THE TASK: The answer must consist of every line below containing "three".

(MATERIAL PROVIDED Opens)

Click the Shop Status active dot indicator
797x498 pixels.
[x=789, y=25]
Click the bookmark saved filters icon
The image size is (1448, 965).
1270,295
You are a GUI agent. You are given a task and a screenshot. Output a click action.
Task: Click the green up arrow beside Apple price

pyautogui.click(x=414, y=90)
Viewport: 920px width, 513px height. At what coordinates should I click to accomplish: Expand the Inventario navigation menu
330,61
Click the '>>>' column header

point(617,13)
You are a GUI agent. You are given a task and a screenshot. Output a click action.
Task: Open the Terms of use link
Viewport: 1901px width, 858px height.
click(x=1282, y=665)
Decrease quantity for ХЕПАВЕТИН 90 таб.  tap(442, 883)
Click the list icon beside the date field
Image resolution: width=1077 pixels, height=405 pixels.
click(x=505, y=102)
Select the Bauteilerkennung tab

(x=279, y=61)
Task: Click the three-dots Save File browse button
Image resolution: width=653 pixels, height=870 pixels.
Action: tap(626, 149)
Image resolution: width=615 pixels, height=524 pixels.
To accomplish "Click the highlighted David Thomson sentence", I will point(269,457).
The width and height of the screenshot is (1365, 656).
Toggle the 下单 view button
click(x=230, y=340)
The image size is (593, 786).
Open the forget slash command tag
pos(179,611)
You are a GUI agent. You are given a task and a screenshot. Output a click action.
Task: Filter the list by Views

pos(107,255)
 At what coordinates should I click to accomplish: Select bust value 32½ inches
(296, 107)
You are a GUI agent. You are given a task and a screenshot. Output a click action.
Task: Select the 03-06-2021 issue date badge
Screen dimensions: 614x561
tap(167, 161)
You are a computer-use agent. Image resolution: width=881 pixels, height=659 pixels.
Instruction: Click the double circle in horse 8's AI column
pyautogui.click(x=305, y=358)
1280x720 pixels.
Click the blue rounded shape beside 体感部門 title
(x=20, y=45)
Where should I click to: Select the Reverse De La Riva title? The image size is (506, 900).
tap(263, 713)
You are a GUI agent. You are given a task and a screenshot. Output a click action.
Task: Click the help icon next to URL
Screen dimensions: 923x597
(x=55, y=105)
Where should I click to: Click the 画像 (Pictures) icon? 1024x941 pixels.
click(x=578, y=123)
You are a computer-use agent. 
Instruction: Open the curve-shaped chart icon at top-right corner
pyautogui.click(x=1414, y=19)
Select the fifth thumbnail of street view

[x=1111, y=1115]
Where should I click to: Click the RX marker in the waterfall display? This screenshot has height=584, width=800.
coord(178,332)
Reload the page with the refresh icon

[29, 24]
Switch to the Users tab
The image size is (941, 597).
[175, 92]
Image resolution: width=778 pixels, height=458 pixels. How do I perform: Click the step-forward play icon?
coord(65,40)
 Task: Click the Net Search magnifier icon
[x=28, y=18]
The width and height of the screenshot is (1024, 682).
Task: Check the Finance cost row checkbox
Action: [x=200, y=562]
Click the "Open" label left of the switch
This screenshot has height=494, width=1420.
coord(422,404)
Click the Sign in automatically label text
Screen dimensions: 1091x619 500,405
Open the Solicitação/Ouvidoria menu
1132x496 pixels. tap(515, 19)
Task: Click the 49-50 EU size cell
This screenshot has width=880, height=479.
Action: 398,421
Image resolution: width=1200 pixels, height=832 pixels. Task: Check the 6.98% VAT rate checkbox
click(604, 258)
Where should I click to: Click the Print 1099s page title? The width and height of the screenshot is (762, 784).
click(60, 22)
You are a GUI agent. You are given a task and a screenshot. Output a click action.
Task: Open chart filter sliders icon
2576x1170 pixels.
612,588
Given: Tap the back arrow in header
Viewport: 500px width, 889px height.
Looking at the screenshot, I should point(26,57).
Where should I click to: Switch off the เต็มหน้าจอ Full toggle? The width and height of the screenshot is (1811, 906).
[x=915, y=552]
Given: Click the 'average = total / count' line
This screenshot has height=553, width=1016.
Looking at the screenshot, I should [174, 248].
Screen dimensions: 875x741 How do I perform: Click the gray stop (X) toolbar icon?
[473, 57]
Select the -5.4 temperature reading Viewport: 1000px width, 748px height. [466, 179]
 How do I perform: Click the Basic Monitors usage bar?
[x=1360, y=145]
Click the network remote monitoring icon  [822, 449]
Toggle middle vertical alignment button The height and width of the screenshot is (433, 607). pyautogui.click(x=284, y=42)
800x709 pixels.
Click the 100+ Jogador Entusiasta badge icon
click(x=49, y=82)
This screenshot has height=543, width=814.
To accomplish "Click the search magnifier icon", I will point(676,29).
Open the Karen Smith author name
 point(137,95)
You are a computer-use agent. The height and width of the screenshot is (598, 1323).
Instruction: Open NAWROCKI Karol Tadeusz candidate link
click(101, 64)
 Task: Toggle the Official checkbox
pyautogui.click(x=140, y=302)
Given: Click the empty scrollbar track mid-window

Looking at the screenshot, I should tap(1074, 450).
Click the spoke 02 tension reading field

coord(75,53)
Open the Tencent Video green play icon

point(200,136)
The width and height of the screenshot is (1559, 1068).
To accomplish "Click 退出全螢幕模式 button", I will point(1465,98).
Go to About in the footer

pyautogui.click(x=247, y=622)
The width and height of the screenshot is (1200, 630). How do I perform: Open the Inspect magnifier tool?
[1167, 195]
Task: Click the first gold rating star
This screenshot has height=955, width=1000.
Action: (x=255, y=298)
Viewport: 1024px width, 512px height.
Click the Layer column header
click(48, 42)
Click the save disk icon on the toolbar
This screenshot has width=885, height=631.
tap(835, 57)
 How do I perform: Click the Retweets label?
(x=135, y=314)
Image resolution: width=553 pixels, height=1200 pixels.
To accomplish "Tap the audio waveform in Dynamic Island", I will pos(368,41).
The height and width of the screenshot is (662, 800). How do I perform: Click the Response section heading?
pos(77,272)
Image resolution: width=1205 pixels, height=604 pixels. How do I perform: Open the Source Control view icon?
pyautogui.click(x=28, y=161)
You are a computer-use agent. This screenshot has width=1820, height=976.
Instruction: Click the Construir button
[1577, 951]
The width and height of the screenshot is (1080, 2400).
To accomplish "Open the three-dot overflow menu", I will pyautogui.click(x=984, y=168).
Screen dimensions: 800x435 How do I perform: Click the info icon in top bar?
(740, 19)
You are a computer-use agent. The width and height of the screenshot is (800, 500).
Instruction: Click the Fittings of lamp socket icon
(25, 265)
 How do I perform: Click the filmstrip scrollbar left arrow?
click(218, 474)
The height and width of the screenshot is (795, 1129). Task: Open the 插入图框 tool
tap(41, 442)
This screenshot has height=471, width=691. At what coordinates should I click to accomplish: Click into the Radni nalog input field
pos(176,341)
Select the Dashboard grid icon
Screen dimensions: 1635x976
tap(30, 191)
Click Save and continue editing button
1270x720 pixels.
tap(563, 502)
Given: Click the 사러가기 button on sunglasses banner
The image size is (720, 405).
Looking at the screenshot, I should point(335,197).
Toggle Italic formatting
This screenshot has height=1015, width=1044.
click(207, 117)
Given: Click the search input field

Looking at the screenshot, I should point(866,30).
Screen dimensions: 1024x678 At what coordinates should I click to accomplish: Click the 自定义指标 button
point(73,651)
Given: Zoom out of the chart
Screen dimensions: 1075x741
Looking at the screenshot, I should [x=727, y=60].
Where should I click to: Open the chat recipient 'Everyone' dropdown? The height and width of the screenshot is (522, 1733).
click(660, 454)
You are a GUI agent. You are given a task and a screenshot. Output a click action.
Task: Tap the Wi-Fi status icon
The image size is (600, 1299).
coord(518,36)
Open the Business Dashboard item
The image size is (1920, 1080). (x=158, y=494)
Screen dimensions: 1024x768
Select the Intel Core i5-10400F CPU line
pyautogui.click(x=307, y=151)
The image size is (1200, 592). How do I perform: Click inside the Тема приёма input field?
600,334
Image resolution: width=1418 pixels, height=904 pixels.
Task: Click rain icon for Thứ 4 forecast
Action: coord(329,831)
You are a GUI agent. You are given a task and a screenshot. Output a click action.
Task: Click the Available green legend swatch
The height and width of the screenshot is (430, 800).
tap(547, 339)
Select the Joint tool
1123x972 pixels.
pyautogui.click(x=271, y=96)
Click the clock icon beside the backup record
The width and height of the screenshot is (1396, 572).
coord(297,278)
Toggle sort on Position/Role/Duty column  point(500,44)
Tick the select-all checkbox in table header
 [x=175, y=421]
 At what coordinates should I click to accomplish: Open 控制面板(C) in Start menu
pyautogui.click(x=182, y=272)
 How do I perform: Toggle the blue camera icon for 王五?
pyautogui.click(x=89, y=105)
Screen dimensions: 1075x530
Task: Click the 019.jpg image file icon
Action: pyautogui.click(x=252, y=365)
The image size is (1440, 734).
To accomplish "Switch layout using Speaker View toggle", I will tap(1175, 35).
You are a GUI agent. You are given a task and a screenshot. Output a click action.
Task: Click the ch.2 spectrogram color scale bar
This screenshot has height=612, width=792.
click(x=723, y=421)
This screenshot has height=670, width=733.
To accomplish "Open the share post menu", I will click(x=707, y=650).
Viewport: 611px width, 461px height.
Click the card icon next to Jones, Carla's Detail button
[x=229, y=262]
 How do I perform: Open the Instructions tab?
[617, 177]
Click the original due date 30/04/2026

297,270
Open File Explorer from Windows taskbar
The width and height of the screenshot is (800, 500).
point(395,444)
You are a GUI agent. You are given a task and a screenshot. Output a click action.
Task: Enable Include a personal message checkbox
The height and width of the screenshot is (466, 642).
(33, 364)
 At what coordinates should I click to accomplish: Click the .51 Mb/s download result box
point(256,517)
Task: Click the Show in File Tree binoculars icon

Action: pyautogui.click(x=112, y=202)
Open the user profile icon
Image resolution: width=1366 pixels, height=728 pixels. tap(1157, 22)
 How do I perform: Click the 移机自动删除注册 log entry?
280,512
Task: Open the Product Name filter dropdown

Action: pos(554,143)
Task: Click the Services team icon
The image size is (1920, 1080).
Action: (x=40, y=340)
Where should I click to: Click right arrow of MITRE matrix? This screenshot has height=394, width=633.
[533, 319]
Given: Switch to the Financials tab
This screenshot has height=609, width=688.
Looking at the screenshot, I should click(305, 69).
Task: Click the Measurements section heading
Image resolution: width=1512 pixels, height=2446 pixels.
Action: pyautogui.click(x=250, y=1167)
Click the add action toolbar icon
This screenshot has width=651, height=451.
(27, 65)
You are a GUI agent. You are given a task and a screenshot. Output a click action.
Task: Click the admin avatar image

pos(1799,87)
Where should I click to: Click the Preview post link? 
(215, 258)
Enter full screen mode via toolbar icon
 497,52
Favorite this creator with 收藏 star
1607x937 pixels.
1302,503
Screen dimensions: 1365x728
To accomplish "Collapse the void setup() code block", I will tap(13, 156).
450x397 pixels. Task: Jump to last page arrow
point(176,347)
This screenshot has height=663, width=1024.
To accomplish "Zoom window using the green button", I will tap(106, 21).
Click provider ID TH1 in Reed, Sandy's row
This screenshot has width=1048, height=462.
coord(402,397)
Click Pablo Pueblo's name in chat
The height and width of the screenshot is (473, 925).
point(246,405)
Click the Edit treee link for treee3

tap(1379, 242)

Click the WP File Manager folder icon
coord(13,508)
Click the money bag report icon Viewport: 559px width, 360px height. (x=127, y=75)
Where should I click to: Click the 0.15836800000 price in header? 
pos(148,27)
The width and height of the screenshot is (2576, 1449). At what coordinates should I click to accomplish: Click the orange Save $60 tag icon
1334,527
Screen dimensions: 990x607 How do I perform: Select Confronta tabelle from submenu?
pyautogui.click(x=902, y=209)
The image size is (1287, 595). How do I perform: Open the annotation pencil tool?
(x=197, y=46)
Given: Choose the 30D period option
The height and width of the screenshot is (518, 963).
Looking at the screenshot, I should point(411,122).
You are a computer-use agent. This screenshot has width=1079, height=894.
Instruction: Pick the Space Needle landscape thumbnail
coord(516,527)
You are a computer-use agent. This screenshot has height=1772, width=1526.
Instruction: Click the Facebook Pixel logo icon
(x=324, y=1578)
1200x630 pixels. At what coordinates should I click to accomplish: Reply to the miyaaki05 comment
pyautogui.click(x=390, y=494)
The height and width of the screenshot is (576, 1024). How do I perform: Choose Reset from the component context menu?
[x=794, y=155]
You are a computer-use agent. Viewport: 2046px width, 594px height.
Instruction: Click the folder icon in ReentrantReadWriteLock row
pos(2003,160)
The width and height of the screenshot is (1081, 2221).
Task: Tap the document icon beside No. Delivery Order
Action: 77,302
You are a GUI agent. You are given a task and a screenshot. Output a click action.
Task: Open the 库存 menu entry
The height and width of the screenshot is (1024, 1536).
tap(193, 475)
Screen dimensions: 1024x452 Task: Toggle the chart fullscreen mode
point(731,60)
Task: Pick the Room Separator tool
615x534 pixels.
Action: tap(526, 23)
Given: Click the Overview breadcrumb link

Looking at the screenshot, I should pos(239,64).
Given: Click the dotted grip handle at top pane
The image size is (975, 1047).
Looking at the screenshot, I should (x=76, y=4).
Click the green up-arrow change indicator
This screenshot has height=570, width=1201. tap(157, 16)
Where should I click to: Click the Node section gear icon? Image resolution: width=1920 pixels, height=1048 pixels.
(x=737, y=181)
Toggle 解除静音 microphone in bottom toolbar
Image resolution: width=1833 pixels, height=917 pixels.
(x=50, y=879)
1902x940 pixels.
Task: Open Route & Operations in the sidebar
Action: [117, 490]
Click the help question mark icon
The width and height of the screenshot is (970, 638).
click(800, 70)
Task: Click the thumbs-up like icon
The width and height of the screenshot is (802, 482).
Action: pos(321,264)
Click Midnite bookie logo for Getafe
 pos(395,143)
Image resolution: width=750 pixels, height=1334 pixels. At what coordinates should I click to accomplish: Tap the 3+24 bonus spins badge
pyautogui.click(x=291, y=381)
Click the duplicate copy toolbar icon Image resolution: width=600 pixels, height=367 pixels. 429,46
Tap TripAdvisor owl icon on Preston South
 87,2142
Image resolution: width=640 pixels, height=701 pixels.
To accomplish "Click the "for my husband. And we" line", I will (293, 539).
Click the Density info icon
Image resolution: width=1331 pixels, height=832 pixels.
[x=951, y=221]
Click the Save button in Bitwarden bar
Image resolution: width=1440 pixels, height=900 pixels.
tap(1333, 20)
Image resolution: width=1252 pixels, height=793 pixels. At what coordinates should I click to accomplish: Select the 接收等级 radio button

(MATERIAL PROVIDED Closes)

RESPONSE TO THE TASK:
Task: Click the three-dots Save File browse button
To accomplish "Open the three-dot overflow menu", I will pyautogui.click(x=984, y=168).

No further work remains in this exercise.